_WORK TO COMPLETE_:
1. Rewrite the paragraph of the article on riser integrity monitoring that begins "In the last four years, BMT has delivered" as a short bulleted list. Keep its main facts.
2. According to the article on riser integrity monitoring, what is the mean time between failure of these monitors?
3. Go on with the article on riser integrity monitoring, picking up after its final sentence.

_SELECTED TEXT_:
::::

Subsea strain sensing assembly improves riser integrity monitoring

Oct. 1, 2011
Riser integrity monitoring systems around the world are at work offshore measuring bending moment and tensile forces on riser towers and steel centenary risers. Data from these monitors help verify riser design models and contribute to continued improvement of risers.

Brian Gallagher
Rod Edwards
Jonathan Sangel
Andrew Mail
BMT Scientific Marine Services

Riser integrity monitoring systems around the world are at work offshore measuring bending moment and tensile forces on riser towers and steel centenary risers. Data from these monitors help verify riser design models and contribute to continued improvement of risers.

Until now, these monitors were either permanently installed or used only at depths reachable by divers. And, with a mean time between failure of 432,000 hours, the service has been acceptable. With production coming from increasingly deep waters, however, multiple redundancies are used to protect against failure.

(Above) Diver-serviceable SSSA installation with forged flanges with diver-mateable connectors and large, sparse fasteners. (Below) ROV-serviceable SSSA mounting scheme.

BMT Scientific Marine Services is at work on the question of strain sensor servicing by developing a system that can be removed and replaced by ROV.

In the last four years, BMT has delivered five "long life" integrity monitoring systems for riser towers and steel catenary risers (BP Greater Plutonio Block 18, Chevron Tahiti, Petrobras P-52, Total AKPO, and Petrobras America Cascade-Chinook). These systems measure bending moments and tensile forces in risers, in order to provide platform and FPSO operators with an understanding of the risers' health.

::::

_DATA EXTRACT_:
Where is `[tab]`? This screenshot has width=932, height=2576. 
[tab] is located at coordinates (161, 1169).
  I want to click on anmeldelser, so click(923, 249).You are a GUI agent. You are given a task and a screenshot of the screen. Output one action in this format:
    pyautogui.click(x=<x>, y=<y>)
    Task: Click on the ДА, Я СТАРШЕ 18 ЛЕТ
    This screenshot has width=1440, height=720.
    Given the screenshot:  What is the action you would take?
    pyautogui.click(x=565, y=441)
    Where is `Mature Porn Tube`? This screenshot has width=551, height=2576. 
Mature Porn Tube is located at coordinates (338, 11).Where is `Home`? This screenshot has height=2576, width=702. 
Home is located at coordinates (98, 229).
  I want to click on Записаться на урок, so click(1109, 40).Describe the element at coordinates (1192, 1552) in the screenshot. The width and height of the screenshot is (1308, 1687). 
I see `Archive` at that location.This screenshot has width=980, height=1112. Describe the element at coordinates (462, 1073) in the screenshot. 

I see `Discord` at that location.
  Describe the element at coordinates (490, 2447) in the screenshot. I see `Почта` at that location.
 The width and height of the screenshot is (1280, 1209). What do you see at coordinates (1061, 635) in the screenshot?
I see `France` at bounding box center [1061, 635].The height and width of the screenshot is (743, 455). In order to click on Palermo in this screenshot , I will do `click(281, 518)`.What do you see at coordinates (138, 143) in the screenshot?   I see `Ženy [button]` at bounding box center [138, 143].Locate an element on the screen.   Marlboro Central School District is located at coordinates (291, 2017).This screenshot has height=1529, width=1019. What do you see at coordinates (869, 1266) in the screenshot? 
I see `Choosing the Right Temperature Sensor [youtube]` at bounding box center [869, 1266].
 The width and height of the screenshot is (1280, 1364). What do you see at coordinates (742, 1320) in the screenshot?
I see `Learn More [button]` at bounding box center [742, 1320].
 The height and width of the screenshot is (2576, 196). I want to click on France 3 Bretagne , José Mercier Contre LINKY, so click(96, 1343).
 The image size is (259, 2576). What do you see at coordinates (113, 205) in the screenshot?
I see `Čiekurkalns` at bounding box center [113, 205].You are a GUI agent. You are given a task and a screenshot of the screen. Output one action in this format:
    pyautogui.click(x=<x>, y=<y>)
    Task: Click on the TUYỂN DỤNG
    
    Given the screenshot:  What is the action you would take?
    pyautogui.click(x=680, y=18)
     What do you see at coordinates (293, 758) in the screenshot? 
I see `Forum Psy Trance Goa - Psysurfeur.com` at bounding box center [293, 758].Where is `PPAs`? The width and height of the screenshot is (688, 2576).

::::

_ANSWERS TO THE EXERCISES_:
1.
- BMT has delivered five "long life" integrity monitoring systems in the last four years.
- These systems serve riser towers and steel catenary risers at BP Greater Plutonio Block 18, Chevron Tahiti, Petrobras P-52, Total AKPO, and Petrobras America Cascade-Chinook.
- They measure bending moments and tensile forces in risers.
- They give platform and FPSO operators an understanding of the risers' health.

2. 432,000 hours.

3.
The BMT SSSA is composed of a custom-built linear variable differential transformer (LVDT) in a pressure-balanced, oil-filled enclosure manufactured of corrosion resistant alloy. These sensors typically bolt to flanges or bosses forged onto the pipe sections in which strain is to be measured. Permanent assemblies employ penetrators on each sensor. Diver serviceable assemblies have diver-mateable connectors on each sensor and sensor fasteners. The fasteners are few in number and large enough to be operated by a diver with appropriate tools.

ROVs are more likely to be available than are dive spreads, which usually demobilized once installation and commissioning is complete. While achieving good reliability is still important for an ROV-serviceable system, the risk of losing the system entirely is eliminated because there is always the option of replacing a failed sensor.

Design

BMT's ROV–serviceable SSSA is an evolution of the proven diver-serviceable design. It was necessary to change how the sensor attaches to the pipe in order to make it ROV-friendly. Both ends of the sensor were modified, as were the attachment features that are pre-installed on the pipe. This allows for a single, socket-head screw connection to the pipe on each end of the sensor. This is easily manipulated by an ROV. The design can be installed above water, and also remains diver-serviceable.

BMT believes that it is advantageous for a strain sensor to have a very low actuation force and has designed the SSSA accordingly. This feature results in almost no load on the attachment points as the pipe undergoes strain. In turn, this minimizes dead-band and hysteresis in the measurement system.

To achieve this, the robustness of the sensor is compromised and it must be handled with care – not an attribute of an ROV. Therefore, and because the sensor is inherently both flexible and delicate, an installation tool was developed for the ROV to use. This tool protects the sensor during installation and removal, and also fixes the location of the two ends of the sensor relative to the two attachment points on the pipe. In general, these two features of the tool are intended to compensate for the "lack of finesse" inherent in the ROV's capabilities.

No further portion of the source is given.